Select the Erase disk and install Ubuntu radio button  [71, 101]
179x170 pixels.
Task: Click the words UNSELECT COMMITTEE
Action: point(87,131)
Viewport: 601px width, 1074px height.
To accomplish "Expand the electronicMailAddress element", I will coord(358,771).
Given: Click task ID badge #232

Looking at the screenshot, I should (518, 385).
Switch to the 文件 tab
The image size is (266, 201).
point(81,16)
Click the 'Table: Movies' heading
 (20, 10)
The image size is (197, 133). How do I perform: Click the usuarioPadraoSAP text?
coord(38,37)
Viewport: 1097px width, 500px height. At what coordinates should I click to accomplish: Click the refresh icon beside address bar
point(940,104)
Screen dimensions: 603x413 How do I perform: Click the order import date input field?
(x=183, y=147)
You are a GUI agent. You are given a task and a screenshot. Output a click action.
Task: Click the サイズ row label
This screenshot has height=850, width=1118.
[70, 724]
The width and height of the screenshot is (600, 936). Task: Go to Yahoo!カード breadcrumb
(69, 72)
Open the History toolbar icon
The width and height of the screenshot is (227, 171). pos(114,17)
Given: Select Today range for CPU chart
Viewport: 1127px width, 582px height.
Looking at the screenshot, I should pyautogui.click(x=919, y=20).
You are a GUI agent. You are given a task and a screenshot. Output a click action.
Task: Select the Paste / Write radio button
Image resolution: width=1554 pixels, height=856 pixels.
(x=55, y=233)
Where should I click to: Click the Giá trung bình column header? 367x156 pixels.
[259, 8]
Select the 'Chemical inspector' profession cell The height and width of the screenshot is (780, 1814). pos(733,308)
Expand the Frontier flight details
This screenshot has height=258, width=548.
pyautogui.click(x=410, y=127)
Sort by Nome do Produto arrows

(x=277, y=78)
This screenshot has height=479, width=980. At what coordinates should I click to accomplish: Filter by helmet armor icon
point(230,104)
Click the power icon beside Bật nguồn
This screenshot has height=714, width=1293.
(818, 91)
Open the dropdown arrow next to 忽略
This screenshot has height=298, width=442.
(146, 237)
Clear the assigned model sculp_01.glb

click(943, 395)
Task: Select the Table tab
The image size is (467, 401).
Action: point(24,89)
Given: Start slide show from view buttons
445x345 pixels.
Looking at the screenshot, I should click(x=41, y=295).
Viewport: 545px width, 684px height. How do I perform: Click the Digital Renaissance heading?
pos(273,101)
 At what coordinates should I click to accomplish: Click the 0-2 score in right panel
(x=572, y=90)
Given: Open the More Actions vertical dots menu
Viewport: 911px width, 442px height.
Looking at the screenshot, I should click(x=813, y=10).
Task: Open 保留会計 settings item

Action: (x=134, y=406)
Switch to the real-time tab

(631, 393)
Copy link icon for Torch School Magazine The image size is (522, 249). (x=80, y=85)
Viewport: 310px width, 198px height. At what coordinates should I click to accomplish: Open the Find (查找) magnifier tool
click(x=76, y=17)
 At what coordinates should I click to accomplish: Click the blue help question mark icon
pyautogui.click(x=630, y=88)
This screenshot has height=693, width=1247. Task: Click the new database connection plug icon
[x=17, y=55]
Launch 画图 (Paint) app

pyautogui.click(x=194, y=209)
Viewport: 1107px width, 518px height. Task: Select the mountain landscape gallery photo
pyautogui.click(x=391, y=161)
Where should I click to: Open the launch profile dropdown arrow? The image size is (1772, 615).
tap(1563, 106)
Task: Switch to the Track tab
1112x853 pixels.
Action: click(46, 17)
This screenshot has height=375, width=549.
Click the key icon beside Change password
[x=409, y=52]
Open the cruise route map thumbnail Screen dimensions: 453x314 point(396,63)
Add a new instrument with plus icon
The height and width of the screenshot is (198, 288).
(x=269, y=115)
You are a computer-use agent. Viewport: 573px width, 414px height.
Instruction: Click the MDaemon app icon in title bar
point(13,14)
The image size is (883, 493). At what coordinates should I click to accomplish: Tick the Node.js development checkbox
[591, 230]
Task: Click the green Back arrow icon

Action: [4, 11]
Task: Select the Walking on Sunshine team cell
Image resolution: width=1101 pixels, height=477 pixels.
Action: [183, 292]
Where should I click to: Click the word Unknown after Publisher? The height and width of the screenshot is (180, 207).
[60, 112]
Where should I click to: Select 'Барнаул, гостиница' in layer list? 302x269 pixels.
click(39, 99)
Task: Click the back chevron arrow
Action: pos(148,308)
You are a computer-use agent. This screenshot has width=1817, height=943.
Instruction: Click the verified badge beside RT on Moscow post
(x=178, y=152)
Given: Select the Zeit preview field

• • • •

EXERCISE INSTRUCTIONS →
Please write out exactly the line containing "Task: Select the Walking" and every line after it through the end of the records, nothing more.

RESULT FOR THIS EXERCISE →
Task: Select the Walking on Sunshine team cell
Image resolution: width=1101 pixels, height=477 pixels.
Action: [183, 292]
Where should I click to: Click the word Unknown after Publisher? The height and width of the screenshot is (180, 207).
[60, 112]
Where should I click to: Select 'Барнаул, гостиница' in layer list? 302x269 pixels.
click(39, 99)
Task: Click the back chevron arrow
Action: pos(148,308)
You are a computer-use agent. This screenshot has width=1817, height=943.
Instruction: Click the verified badge beside RT on Moscow post
(x=178, y=152)
Given: Select the Zeit preview field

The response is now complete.